Exercise aim :: Only the lines of the data below from the one with "The image size is (700, 525)." through the one with "Task: Zoom in the map with plus button" are wanted. Repeat them exactly.

═══

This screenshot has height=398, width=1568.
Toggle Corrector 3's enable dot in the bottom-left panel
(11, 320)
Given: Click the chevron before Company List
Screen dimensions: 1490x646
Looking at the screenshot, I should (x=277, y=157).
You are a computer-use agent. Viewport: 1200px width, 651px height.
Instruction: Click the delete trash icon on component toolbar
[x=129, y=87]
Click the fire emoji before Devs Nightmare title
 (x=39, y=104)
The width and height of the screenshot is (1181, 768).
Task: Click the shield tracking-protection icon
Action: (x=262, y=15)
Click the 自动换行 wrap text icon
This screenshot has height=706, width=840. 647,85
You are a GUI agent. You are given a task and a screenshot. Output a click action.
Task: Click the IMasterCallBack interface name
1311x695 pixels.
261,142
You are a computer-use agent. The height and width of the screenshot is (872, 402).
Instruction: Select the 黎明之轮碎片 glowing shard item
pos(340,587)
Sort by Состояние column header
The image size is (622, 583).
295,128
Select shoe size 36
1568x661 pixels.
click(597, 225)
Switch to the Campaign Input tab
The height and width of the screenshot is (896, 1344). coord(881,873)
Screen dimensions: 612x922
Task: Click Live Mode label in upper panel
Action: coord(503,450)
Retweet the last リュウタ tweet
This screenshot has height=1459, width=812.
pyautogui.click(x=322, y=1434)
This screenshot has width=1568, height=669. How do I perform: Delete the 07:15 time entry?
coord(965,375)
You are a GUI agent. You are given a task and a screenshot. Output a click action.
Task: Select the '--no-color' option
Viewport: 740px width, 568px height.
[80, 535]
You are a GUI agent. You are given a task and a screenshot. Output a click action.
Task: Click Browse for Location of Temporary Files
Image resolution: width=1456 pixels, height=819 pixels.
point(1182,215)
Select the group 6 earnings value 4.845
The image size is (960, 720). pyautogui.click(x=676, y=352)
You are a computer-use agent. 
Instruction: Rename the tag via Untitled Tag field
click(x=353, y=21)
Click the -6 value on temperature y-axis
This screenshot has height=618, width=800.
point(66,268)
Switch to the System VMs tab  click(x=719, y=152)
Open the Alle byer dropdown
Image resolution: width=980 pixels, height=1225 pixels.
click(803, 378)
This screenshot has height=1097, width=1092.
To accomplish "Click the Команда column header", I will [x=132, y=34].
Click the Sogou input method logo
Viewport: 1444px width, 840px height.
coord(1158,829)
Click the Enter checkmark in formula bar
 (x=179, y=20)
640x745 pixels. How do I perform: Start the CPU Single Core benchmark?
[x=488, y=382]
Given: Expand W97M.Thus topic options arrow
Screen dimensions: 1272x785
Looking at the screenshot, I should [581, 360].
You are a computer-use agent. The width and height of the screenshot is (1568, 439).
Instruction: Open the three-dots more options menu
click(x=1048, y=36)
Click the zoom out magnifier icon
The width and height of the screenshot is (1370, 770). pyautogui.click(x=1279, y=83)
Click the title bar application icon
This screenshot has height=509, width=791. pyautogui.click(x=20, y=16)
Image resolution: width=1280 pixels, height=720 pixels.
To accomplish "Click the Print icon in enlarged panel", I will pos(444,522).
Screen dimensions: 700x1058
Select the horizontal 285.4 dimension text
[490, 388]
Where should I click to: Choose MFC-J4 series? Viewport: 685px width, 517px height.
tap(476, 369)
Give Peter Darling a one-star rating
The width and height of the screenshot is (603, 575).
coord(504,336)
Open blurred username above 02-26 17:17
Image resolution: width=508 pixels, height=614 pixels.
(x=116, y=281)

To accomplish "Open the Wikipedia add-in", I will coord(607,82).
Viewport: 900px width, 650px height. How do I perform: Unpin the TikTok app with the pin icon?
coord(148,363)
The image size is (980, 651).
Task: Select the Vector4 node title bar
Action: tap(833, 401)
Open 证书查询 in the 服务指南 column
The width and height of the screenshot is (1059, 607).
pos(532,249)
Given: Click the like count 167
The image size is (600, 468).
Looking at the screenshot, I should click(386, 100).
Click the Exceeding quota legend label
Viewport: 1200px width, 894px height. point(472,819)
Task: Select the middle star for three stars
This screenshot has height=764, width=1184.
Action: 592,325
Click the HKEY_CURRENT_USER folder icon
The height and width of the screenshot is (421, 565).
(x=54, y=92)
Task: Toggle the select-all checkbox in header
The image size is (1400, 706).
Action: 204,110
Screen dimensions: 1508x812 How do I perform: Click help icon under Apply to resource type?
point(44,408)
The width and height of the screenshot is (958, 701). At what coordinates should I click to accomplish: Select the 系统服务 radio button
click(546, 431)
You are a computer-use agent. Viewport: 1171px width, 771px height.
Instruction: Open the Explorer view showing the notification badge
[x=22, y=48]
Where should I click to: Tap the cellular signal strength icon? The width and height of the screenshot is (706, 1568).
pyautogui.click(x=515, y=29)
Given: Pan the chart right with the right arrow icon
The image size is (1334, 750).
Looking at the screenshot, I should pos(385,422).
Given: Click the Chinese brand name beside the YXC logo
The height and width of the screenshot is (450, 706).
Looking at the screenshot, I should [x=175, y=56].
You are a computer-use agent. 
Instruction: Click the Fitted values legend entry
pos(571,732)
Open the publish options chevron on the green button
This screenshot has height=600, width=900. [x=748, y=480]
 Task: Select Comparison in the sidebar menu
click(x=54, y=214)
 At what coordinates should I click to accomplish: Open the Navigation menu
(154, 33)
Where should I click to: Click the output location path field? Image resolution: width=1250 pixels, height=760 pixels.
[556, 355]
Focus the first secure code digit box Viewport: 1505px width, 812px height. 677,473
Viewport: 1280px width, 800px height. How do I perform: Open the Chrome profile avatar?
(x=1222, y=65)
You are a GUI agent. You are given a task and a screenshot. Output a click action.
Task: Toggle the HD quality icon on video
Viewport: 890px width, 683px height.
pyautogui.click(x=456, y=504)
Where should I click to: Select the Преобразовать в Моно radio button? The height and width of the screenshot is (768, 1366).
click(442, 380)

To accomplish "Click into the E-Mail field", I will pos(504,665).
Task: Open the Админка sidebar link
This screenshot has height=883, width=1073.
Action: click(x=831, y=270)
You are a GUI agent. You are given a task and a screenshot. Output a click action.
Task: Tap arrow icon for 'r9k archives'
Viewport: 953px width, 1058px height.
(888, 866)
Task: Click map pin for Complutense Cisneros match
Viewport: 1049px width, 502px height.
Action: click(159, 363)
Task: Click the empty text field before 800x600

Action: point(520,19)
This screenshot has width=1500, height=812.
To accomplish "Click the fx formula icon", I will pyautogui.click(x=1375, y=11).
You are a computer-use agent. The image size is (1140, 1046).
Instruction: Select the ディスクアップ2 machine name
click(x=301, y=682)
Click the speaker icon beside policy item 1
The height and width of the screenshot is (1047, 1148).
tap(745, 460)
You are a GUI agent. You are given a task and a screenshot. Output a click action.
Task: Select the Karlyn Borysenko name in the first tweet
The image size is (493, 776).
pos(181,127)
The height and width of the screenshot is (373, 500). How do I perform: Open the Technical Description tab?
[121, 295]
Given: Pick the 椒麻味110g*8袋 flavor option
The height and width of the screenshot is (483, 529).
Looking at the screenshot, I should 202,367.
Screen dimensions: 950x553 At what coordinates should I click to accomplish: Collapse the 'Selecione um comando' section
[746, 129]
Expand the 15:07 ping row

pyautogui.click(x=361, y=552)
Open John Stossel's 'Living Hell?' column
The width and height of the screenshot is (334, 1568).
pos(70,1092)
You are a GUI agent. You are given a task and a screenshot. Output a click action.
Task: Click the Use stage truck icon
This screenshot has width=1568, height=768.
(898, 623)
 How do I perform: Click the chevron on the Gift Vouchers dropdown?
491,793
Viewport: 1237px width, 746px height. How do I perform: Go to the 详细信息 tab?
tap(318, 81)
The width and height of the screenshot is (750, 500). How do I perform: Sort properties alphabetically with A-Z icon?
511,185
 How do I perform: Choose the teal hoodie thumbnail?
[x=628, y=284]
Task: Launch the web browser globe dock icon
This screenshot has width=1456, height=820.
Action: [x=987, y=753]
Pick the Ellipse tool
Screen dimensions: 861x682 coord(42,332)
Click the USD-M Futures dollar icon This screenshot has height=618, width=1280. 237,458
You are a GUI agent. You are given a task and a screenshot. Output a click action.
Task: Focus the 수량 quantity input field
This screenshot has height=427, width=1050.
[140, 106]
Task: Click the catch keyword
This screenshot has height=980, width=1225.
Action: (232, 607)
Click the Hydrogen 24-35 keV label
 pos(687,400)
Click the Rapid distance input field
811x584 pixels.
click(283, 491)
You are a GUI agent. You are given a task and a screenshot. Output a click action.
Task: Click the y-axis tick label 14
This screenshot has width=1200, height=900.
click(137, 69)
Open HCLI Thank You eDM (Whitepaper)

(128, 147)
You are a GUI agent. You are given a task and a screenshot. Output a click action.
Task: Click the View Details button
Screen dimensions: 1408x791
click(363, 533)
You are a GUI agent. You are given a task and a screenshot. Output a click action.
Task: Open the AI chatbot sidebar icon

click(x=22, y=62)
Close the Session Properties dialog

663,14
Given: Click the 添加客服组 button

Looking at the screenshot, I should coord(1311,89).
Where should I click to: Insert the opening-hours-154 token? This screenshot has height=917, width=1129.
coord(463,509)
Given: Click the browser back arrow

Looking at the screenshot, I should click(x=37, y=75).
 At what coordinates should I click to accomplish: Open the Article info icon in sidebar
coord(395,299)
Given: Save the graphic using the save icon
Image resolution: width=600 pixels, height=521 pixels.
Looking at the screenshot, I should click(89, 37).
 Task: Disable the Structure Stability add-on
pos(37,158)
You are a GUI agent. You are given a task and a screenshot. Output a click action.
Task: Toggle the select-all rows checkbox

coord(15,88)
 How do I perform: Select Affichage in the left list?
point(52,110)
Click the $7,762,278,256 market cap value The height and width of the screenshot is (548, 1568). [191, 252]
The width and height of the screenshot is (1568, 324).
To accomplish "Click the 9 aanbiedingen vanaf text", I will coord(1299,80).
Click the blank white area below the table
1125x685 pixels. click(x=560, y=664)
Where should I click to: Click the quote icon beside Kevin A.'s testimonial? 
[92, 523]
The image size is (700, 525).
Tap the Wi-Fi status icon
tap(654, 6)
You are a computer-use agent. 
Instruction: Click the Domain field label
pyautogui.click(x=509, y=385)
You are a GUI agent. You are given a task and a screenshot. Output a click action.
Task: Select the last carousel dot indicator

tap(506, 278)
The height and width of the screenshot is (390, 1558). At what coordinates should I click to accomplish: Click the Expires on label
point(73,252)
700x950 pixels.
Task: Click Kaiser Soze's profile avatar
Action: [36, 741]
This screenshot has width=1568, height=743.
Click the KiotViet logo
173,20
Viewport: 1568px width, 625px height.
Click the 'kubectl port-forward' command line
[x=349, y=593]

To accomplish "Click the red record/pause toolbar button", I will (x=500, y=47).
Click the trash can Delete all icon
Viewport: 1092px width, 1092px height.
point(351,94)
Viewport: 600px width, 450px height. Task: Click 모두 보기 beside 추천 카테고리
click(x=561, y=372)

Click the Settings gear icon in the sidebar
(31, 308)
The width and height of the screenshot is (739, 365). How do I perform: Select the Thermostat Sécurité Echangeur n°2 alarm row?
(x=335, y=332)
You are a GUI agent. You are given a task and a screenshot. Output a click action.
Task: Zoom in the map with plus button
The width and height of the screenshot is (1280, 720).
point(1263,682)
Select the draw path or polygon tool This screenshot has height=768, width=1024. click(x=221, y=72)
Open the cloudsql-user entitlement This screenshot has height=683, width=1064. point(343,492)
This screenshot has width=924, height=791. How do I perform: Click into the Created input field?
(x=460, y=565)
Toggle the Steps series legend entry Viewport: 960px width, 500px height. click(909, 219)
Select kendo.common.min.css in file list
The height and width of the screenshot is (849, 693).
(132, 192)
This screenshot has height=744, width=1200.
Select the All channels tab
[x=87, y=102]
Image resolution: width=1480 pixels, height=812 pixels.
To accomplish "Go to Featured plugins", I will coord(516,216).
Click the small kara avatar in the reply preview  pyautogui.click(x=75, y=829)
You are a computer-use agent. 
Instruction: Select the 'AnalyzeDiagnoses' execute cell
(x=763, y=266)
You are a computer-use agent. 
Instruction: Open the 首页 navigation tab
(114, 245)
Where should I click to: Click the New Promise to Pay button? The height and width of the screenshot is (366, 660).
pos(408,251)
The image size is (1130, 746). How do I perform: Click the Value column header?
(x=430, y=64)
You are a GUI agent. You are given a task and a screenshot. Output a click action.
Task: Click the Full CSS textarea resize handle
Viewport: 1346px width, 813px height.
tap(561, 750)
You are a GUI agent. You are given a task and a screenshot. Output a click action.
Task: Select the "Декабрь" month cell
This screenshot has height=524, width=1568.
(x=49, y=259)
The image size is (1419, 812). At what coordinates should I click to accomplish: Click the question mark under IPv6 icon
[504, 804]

═══

Solution below ::
The image size is (700, 525).
Tap the Wi-Fi status icon
tap(654, 6)
You are a computer-use agent. 
Instruction: Click the Domain field label
pyautogui.click(x=509, y=385)
You are a GUI agent. You are given a task and a screenshot. Output a click action.
Task: Select the last carousel dot indicator

tap(506, 278)
The height and width of the screenshot is (390, 1558). At what coordinates should I click to accomplish: Click the Expires on label
point(73,252)
700x950 pixels.
Task: Click Kaiser Soze's profile avatar
Action: [36, 741]
This screenshot has width=1568, height=743.
Click the KiotViet logo
173,20
Viewport: 1568px width, 625px height.
Click the 'kubectl port-forward' command line
[x=349, y=593]

To accomplish "Click the red record/pause toolbar button", I will (x=500, y=47).
Click the trash can Delete all icon
Viewport: 1092px width, 1092px height.
point(351,94)
Viewport: 600px width, 450px height. Task: Click 모두 보기 beside 추천 카테고리
click(x=561, y=372)

Click the Settings gear icon in the sidebar
(31, 308)
The width and height of the screenshot is (739, 365). How do I perform: Select the Thermostat Sécurité Echangeur n°2 alarm row?
(x=335, y=332)
You are a GUI agent. You are given a task and a screenshot. Output a click action.
Task: Zoom in the map with plus button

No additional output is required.